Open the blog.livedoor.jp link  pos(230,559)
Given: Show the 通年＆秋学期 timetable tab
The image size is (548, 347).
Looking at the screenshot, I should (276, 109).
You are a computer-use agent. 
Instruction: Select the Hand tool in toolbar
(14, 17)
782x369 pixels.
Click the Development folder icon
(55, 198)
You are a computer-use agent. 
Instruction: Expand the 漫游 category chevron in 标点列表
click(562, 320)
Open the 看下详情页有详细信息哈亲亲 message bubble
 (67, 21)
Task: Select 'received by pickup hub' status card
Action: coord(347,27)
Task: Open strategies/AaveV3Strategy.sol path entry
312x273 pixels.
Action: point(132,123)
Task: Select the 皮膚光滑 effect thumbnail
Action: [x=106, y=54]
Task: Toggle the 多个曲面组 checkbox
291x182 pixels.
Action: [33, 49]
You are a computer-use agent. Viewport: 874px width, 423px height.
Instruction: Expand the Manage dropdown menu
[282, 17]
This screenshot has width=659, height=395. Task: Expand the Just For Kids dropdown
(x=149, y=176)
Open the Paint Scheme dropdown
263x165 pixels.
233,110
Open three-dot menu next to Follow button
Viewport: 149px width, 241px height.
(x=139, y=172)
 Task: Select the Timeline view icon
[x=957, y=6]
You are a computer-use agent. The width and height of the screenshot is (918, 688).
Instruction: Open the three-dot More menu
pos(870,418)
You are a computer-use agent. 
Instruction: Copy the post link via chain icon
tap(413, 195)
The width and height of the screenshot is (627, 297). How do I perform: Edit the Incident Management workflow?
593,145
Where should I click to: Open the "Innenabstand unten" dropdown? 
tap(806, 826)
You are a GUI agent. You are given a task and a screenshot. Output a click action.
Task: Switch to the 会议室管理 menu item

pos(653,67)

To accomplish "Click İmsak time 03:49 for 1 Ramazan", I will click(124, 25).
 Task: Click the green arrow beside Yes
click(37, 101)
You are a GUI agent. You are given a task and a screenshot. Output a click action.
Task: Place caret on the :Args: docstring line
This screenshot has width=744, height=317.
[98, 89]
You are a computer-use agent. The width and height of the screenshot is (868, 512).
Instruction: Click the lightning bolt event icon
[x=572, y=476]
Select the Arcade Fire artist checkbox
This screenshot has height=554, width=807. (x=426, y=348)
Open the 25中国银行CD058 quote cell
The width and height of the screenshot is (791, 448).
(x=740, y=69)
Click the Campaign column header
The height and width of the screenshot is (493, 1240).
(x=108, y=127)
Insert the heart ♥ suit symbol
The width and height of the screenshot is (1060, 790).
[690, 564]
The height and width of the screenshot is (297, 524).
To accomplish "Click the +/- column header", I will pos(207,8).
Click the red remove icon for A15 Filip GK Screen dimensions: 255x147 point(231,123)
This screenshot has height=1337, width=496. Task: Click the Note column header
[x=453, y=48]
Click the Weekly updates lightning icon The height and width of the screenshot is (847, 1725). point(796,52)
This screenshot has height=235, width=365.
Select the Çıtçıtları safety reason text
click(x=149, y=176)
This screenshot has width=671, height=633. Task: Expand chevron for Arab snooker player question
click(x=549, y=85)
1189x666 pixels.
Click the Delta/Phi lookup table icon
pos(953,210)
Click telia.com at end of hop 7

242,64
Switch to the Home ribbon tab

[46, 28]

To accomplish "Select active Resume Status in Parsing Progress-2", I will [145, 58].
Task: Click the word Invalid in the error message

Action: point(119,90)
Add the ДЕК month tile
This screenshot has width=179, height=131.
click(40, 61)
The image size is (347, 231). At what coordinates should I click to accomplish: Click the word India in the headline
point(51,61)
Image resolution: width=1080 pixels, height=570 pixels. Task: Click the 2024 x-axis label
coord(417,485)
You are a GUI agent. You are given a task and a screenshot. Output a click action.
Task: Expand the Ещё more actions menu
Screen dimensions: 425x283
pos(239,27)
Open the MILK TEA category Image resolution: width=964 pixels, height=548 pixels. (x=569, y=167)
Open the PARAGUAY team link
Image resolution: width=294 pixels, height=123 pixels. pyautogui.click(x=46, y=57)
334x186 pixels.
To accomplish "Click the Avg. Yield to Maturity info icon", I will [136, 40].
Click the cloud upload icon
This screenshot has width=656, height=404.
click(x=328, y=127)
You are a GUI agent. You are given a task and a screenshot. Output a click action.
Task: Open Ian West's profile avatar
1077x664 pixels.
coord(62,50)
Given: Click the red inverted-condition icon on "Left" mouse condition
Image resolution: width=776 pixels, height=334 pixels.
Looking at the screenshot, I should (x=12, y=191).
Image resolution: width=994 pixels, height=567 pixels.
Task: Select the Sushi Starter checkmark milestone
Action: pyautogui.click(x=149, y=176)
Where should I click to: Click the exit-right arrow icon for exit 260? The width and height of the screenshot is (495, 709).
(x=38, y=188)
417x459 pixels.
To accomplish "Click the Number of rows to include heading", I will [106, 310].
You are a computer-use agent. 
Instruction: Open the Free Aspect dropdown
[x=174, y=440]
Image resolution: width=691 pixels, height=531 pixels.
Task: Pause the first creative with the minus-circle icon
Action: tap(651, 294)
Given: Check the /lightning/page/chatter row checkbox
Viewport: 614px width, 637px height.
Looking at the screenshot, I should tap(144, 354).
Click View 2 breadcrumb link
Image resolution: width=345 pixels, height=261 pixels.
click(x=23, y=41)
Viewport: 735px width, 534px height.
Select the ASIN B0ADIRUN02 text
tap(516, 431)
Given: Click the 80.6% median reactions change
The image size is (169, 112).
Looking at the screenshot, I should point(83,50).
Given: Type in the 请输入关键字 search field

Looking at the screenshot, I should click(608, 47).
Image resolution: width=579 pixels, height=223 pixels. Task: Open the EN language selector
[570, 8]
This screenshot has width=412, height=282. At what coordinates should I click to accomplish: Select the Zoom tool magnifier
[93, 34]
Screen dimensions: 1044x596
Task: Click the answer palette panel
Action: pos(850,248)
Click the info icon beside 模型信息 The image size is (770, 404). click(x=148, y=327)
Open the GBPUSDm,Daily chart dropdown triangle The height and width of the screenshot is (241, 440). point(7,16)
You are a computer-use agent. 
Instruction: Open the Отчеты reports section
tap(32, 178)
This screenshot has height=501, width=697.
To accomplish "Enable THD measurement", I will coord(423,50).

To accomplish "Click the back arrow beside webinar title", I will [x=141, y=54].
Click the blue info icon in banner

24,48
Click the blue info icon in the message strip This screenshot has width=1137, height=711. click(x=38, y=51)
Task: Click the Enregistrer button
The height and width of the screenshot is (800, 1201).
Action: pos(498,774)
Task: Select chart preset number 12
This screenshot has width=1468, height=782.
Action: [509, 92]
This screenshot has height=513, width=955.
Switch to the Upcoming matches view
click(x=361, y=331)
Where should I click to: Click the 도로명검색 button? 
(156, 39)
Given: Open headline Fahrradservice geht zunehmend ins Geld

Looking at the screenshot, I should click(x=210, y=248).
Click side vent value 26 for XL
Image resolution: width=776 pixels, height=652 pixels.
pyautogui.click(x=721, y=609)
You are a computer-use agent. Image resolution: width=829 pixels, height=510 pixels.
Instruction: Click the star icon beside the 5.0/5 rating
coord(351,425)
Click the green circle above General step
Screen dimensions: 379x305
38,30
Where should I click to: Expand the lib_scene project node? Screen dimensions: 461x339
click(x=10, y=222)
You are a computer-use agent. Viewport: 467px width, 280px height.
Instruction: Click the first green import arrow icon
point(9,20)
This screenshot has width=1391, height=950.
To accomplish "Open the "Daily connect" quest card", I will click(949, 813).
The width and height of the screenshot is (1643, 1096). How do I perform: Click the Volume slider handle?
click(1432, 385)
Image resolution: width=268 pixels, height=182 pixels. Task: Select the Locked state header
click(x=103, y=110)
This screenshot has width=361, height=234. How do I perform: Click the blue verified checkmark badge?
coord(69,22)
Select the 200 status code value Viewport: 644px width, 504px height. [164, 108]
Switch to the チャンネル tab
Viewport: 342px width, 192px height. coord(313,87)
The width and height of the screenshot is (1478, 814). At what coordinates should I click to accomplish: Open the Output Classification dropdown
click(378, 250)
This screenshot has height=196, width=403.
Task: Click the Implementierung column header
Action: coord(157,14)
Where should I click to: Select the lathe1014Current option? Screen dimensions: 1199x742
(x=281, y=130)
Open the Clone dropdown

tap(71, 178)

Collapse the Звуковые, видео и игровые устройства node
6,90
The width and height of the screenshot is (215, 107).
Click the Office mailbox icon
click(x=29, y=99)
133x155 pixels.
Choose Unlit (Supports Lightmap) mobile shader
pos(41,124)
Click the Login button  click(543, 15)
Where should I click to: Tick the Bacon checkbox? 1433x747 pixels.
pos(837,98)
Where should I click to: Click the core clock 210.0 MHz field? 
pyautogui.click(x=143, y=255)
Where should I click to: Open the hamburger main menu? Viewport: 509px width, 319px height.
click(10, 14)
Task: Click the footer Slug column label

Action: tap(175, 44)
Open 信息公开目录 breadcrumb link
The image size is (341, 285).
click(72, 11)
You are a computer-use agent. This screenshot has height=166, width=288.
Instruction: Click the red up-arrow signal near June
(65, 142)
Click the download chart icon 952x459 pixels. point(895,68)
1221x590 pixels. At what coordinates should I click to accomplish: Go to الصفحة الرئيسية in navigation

Try it.
If a line contains the word "value", it counts; say how many such lines there are in the data above, and nothing else.

Response box.
2